Keponakanku berjalan terburu-buru dari kamar mandi, mukanya pucat.
"Di belakang ado belang-belang!" katanya dengan napas memburu.
Belang-belang? Semua yang ada di ruang TV bingung.
"Dio tu kayak nyamuk, besak. Hidungnyo dak ado," katanya lagi sembari mempraktikkan orang bongkok dan menunjuk hidungnya sendiri.
Oh, tahulah kami. Sejak bayi memang dia langganan melihat yang aneh-aneh. Penamaan belang-belang sendiri adalah karyanya. Sebelum dan setelahnya, ia selalu punya nama yang berbeda-beda, semau dia saja.
Seiring bertambahnya usia, makin berkurang tingkah anehnya. Setelah masuk usia SD, tak pernah lagi ia bertingkah demikian. Yang kami lakukan adalah tidak membahas apa yang ia lihat.
Pengalaman Masa Kecil
Tak tahu berapa usiaku waktu itu.

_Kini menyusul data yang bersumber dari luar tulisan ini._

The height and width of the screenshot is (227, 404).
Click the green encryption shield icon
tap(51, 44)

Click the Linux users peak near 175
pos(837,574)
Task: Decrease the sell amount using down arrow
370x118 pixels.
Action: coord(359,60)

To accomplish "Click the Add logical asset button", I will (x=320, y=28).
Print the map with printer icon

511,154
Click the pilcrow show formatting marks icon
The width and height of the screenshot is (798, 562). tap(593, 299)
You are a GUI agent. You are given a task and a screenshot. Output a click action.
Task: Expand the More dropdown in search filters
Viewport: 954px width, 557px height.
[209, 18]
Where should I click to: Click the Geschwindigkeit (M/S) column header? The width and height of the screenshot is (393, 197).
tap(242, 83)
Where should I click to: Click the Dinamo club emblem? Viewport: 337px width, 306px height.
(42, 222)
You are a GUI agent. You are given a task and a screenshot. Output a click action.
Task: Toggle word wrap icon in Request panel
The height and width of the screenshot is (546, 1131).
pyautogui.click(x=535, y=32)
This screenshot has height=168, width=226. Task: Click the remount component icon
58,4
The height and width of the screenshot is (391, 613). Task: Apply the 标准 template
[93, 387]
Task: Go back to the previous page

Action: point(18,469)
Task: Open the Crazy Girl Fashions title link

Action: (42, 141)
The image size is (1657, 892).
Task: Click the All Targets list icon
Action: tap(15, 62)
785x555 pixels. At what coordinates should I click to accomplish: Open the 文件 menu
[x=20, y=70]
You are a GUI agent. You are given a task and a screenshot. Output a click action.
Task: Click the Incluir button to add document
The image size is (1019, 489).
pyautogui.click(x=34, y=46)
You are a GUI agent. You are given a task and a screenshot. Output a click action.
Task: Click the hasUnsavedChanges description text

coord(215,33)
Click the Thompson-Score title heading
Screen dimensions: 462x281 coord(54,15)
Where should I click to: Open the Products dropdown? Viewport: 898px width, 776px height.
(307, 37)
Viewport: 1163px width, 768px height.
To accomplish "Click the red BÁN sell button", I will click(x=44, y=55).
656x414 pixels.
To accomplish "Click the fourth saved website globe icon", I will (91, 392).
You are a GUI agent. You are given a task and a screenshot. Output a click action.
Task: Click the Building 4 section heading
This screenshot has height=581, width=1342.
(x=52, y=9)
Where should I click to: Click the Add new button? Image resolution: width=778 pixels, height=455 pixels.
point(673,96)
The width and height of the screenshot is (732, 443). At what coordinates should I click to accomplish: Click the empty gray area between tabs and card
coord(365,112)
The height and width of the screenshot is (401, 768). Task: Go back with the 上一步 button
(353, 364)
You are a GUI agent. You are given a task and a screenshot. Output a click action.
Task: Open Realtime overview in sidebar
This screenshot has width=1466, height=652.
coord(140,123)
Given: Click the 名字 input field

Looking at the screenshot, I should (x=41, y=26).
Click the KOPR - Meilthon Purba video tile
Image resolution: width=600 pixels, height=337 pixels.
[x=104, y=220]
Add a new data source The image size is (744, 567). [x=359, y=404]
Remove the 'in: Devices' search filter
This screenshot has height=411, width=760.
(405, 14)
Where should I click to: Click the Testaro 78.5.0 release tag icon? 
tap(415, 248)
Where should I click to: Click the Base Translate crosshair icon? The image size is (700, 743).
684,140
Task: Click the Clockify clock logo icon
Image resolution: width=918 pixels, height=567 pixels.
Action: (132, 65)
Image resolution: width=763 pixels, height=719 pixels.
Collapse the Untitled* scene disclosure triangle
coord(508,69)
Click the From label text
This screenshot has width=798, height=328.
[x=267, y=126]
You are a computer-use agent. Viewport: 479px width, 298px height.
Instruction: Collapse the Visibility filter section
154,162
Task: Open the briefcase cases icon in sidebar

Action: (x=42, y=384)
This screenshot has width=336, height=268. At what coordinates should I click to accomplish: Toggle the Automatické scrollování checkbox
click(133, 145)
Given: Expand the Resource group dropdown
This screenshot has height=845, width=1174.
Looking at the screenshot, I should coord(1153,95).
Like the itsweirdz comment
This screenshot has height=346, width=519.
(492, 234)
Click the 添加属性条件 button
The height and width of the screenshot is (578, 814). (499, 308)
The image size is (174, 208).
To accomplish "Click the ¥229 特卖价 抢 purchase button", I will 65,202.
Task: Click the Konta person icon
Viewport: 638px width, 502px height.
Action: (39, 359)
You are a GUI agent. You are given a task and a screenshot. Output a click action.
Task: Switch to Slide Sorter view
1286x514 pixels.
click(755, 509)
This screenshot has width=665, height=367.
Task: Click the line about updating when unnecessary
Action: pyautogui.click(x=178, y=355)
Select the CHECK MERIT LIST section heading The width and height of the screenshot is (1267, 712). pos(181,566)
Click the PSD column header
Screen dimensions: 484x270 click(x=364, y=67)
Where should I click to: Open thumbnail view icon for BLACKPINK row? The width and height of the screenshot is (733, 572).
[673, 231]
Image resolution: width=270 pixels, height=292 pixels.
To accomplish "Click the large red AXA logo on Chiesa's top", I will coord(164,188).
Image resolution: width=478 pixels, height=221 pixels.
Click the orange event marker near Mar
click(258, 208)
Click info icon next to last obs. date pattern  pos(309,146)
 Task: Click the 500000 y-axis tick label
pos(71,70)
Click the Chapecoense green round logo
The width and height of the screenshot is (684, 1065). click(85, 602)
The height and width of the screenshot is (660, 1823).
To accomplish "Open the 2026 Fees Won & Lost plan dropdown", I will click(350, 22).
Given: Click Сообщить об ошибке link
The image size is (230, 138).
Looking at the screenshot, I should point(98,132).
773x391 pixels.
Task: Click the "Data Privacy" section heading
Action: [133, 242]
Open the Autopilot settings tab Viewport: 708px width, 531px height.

Kami berada di Jambi Kota Seberang, wilayah Kota Jambi di utara Sungai Batanghari yang kehidupan masyarakatnya masih tradisional.
Aku dan Mamak menginap di rumah kerabat, sepasang suami istri yang hanya tinggal berdua. Suatu malam, kulihat ada benda merah kecil mengawang di depan pintu Nek Cik, begitu aku memanggilnya.
Benda itu sepertinya bergerak dari kamar ke luar. Hari gelap, dan Nek Cik sendirian di dalam. Aku dan Mamak ada di kamar yang lain.
Sambil lalu kubilang ke Mamak, "Ada merah-merah terbang di depan kamar Nek Cik." Kalau saja ucapan itu keluar dari mulut anakku sekarang, mungkin sudah kumarahi. Gak penting.
Sebab gara-gara ucapanku, Mamak berpikir yang bukan-bukan. Beliau segera memanggil Nek Cik di kamar, dan orang tua yang hampir seusia mbahku itu keluar bersama rokok di mulutnya.